GitHub Actions pipeline:

push to sandbox/images/** → GitHub Actions → build multi-arch image → push to GHCR → Ansible deploys
  • Trigger: push to sandbox/images/ directory
  • Build: docker buildx for amd64 + arm64 (required for DGX Spark GB10 ARM nodes)
  • Registry: GitHub Container Registry (GHCR) — free for public repos, no self-hosted registry to maintain
  • Deploy: Ansible playbook pulls new images and restarts affected pods

This solves the multi-arch requirement from CLAUDE.md (“Sandbox images must be multi-arch”) as part of the standard build pipeline.

Two options, in order of preference:

Option A: Azure Automation Account with managed identity

  • Automation runbook triggers at 08:00 BRT on weekdays
  • Managed identity has Virtual Machine Contributor on the resource group
  • Runs Start-AzVM for both VMs

Option B: Cron on a local machine

  • crontab entry on a developer machine: 0 8 * * 1-5 az vm start -g sharpi-compute-staging --name vm-sandbox-1 && az vm start -g sharpi-compute-staging --name vm-sandbox-2
  • Simpler but depends on the local machine being on and connected

Start with Option B (zero setup cost), move to Option A if reliability matters.

  • Survive single node failure — one mini PC dying doesn’t take down the cluster. etcd quorum (2/3) is maintained, API server remains available on the other two servers.
  • Rolling upgrades — k3s servers can be upgraded one at a time without cluster downtime.
  • Worker continuity — all 4 mini PCs remain workers, so sandbox capacity is unaffected by the HA topology.
  • Network partition tolerance — if the network between servers partitions, the minority side loses quorum.
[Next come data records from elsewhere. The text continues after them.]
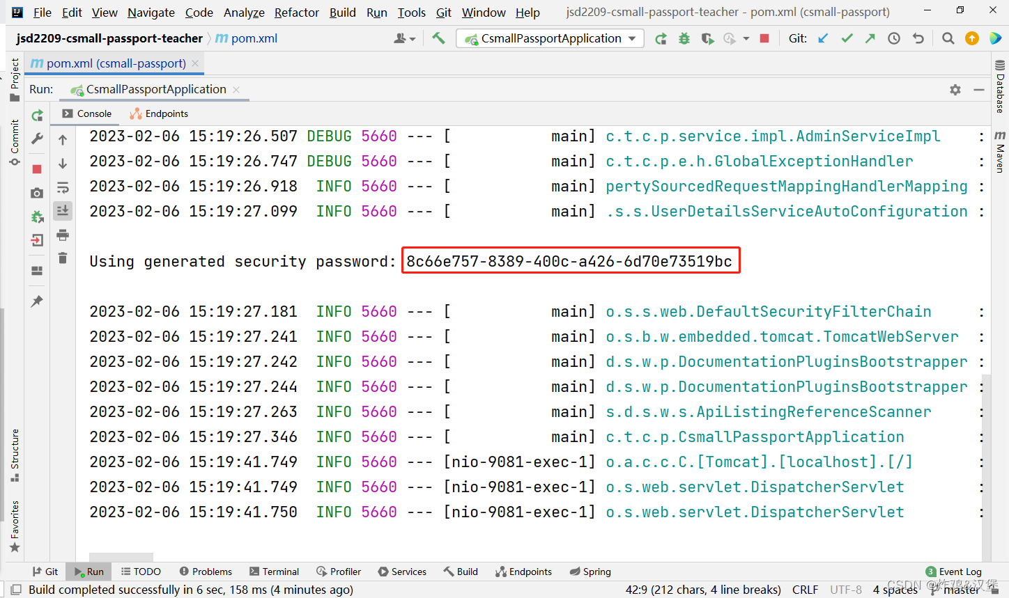Viewport: 1009px width, 598px height.
Task: Start debugging using the bug icon
Action: [x=684, y=38]
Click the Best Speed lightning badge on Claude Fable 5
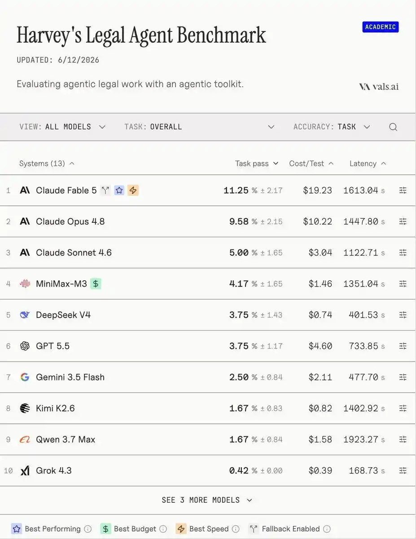 (133, 190)
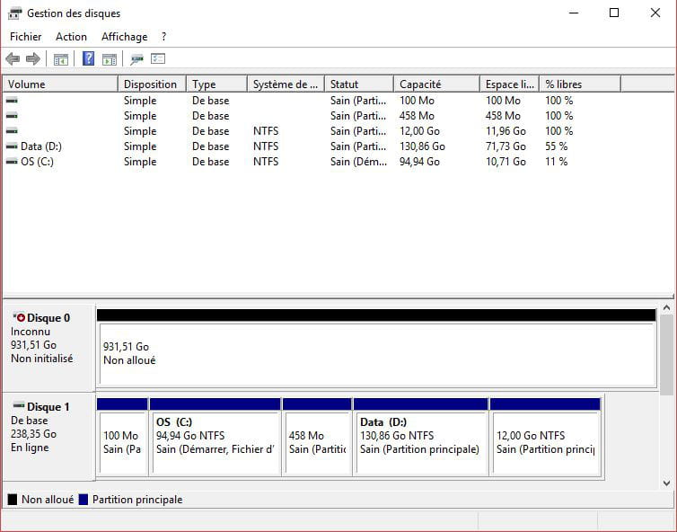The height and width of the screenshot is (532, 677).
Task: Click the Forward arrow toolbar icon
Action: tap(33, 59)
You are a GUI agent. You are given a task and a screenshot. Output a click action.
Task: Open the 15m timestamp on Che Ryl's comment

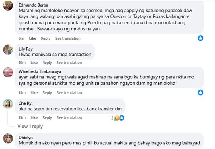click(22, 117)
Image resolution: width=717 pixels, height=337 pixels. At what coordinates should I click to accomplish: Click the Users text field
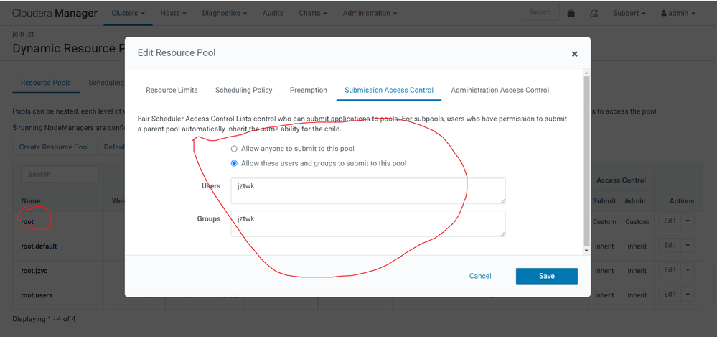368,191
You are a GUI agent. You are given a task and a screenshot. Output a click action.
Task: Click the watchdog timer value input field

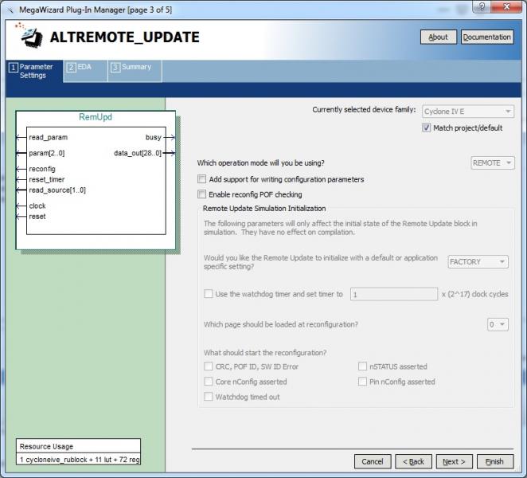click(393, 294)
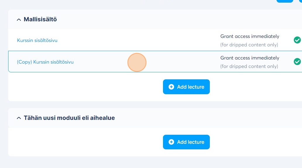
Task: Click the Tähän uusi moduuli eli aihealue title
Action: (69, 118)
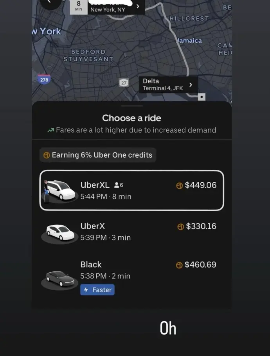Select the UberX ride option

tap(131, 232)
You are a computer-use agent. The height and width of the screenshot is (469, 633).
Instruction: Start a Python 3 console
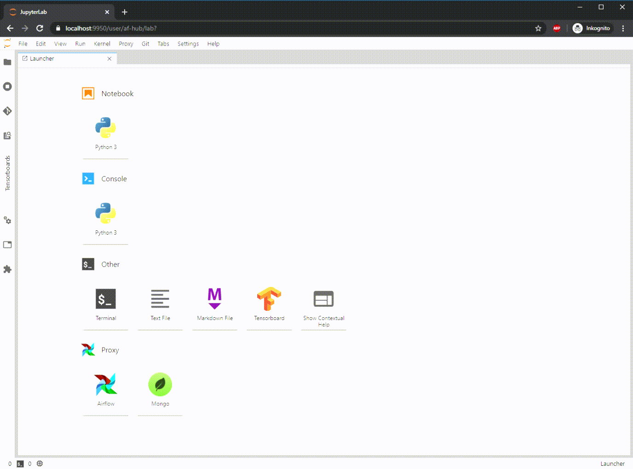tap(105, 216)
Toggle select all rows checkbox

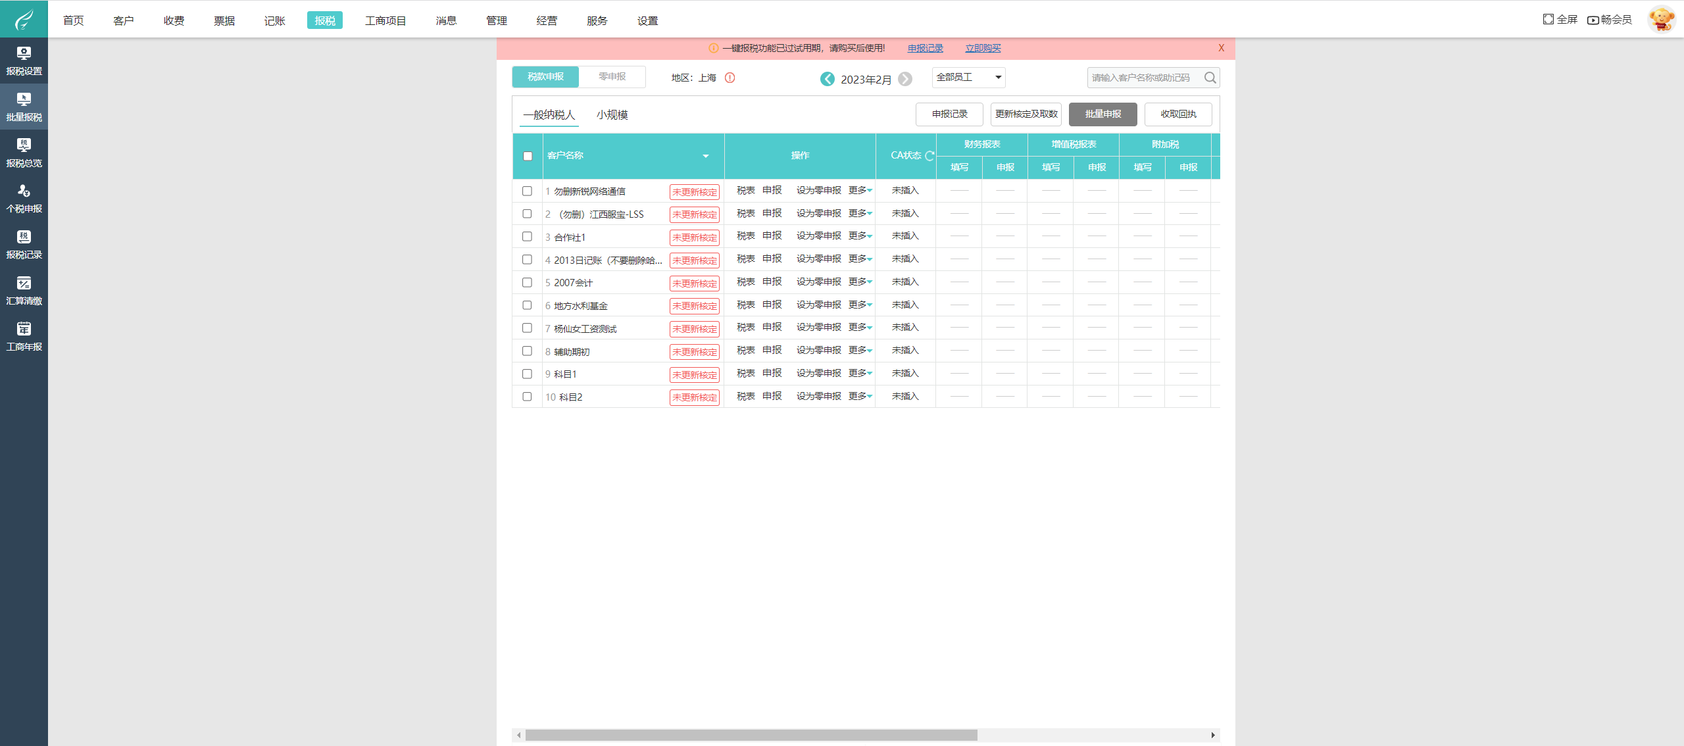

All nodes are on the same L2 (10GbE switch), so this is unlikely but not impossible.
  • Multi-site DR — all hardware is in one physical location. A power outage or switch failure takes everything down.
  • Automatic failover for stateful workloads — running sandboxes on a dying node are lost. OpenSandbox must handle sandbox recreation on a healthy node (this is expected behavior — sandboxes are ephemeral).
  • Faster incident response — issues surface in Slack/Discord instead of waiting for someone to check dashboards.
  • Noise reduction — suppressing known cosmetic issues (kata-deploy restarts) means alerts are actionable.
  • Reproducible builds — same image from the same commit, every time.
  • Multi-arch by default — ARM support for DGX Spark is built into the pipeline, not a manual step.
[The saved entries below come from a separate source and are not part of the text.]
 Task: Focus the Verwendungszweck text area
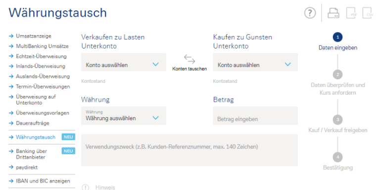pyautogui.click(x=190, y=150)
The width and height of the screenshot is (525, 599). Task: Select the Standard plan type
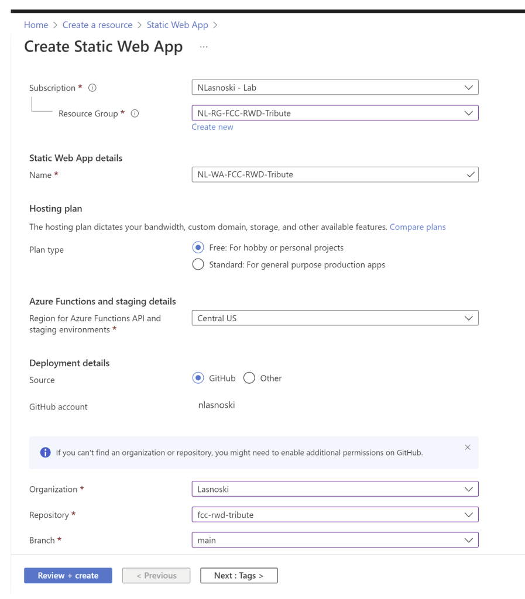198,264
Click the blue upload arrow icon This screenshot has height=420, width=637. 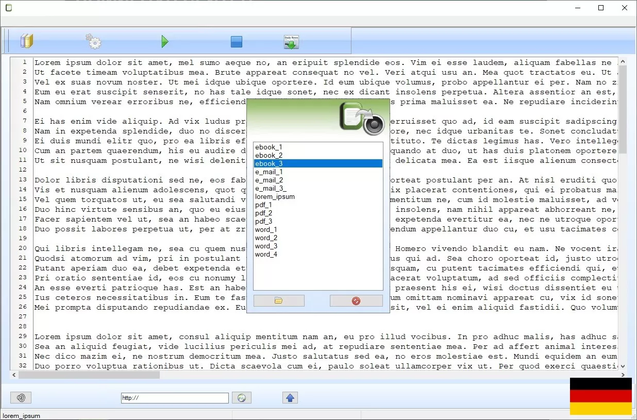click(x=290, y=397)
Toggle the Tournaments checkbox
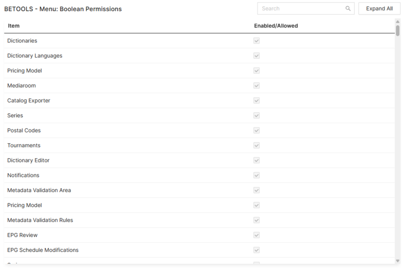The image size is (404, 268). [257, 146]
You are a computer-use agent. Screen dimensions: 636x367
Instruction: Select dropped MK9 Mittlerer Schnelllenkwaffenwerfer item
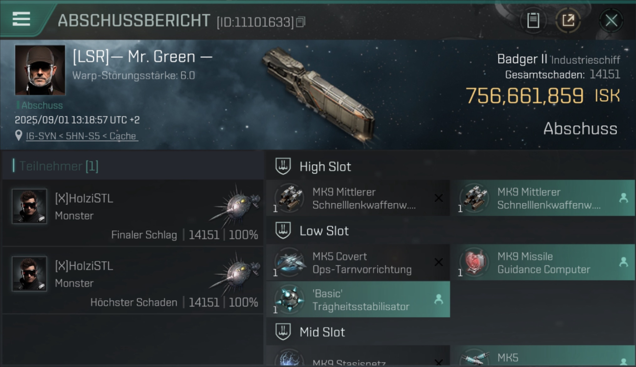click(x=543, y=198)
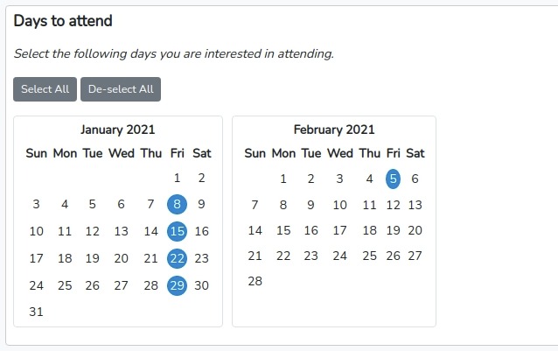Deselect January 8 highlighted day

click(178, 204)
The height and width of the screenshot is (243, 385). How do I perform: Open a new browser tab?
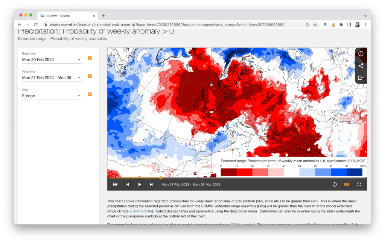coord(103,16)
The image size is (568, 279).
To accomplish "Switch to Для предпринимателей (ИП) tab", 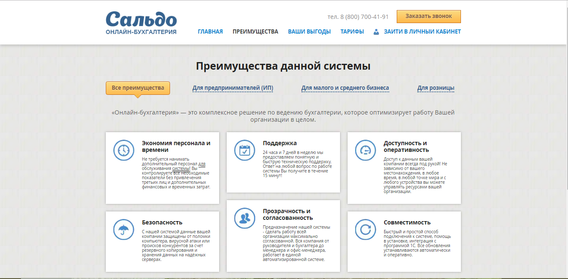I will [233, 88].
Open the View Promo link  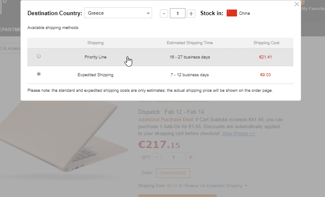coord(239,134)
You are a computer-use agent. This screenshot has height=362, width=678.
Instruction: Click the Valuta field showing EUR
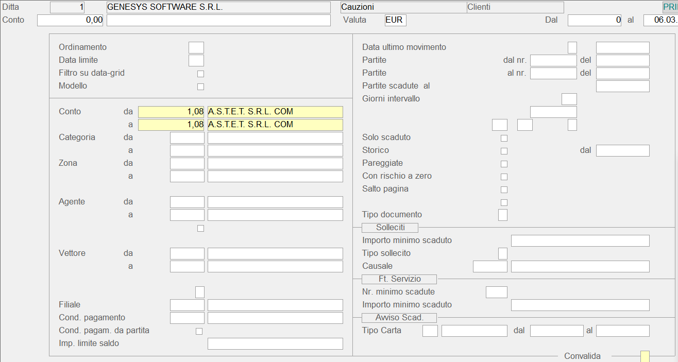click(x=395, y=20)
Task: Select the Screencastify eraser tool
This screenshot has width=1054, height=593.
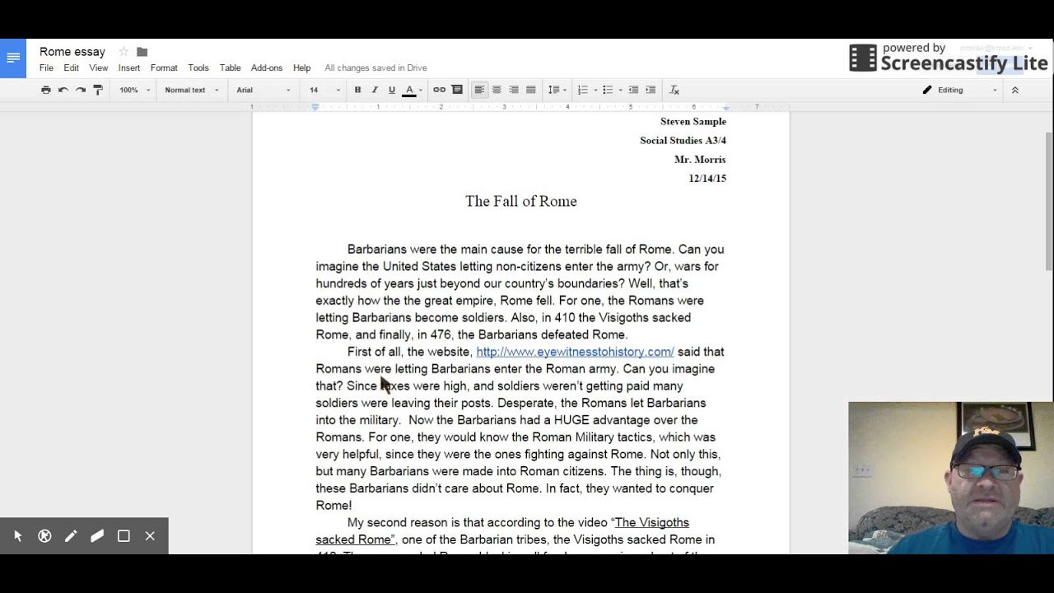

A. External etcd cluster (separate from k3s)

Section titled “A. External etcd cluster (separate from k3s)”

Running etcd as a standalone cluster on dedicated nodes or containers.

Rejected. More operational complexity (separate etcd backup/restore, TLS cert management, version upgrades). k3s embedded etcd is simpler and sufficient for our scale (7 nodes).
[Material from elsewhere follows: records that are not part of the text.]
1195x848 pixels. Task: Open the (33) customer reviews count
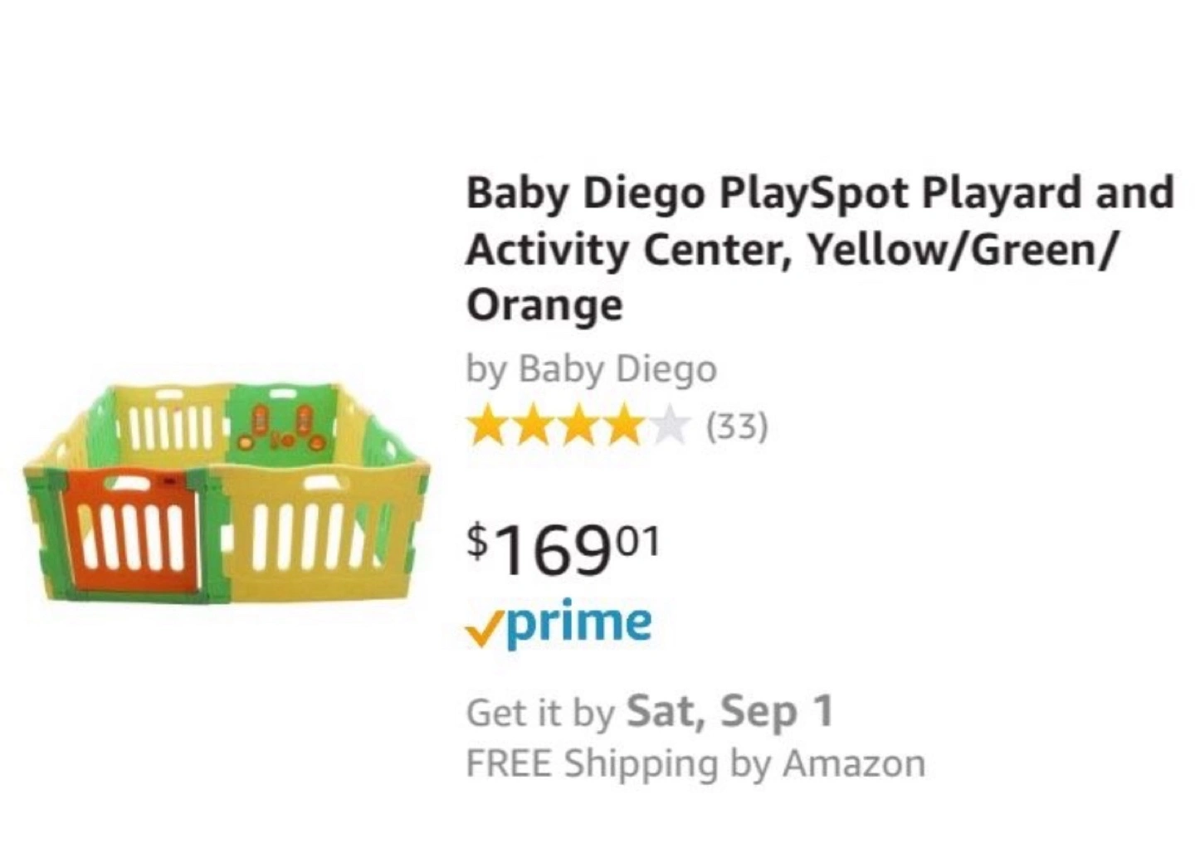(737, 428)
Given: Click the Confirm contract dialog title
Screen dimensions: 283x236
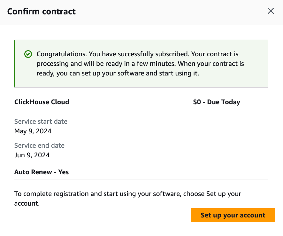Looking at the screenshot, I should 41,11.
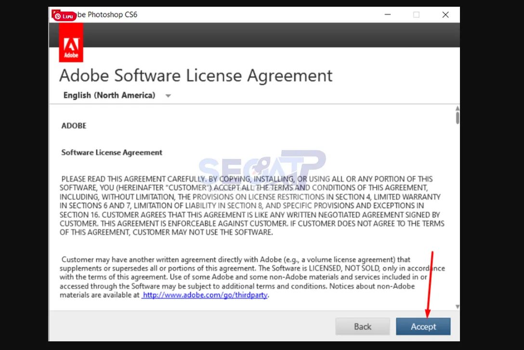
Task: Click the license scrollbar thumb
Action: click(457, 118)

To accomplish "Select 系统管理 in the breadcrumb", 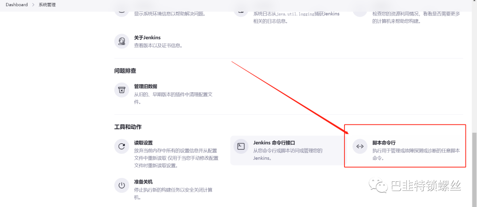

B. k3s with external database (PostgreSQL)

Section titled “B. k3s with external database (PostgreSQL)”

k3s supports using PostgreSQL or MySQL as the datastore instead of etcd.

Rejected. Introduces a database dependency that needs its own HA (PostgreSQL replication). Heavier than embedded etcd for a cluster this small. Would make sense at 50+ nodes, not 7.

C. Single control plane with automated backup/restore

Section titled “C. Single control plane with automated backup/restore”

Keep one k3s server, but snapshot etcd regularly and automate restore to a standby node if the primary fails.

Rejected for bare metal. Recovery time is minutes to tens of minutes (detect failure, spin up server, restore snapshot, rejoin workers). With 3 servers, failover is automatic and sub-second. The hardware cost is zero — mini-pc-1/2/3 are already in the cluster as workers; running k3s server on them adds negligible overhead.

Acceptable for Azure staging — where we do run single control plane, since staging downtime doesn’t affect users.

D. Keepalived / HAProxy for k3s server VIP

Section titled “D. Keepalived / HAProxy for k3s server VIP”

A virtual IP that floats between the 3 k3s servers using keepalived, with HAProxy load balancing API requests.

Not rejected, deferred. This is the right approach for production but adds a setup step. For initial bare metal deployment, DNS round-robin (or a simple /etc/hosts entry on workers pointing to all 3 server IPs) is sufficient. Add keepalived + VIP when the cluster is stable.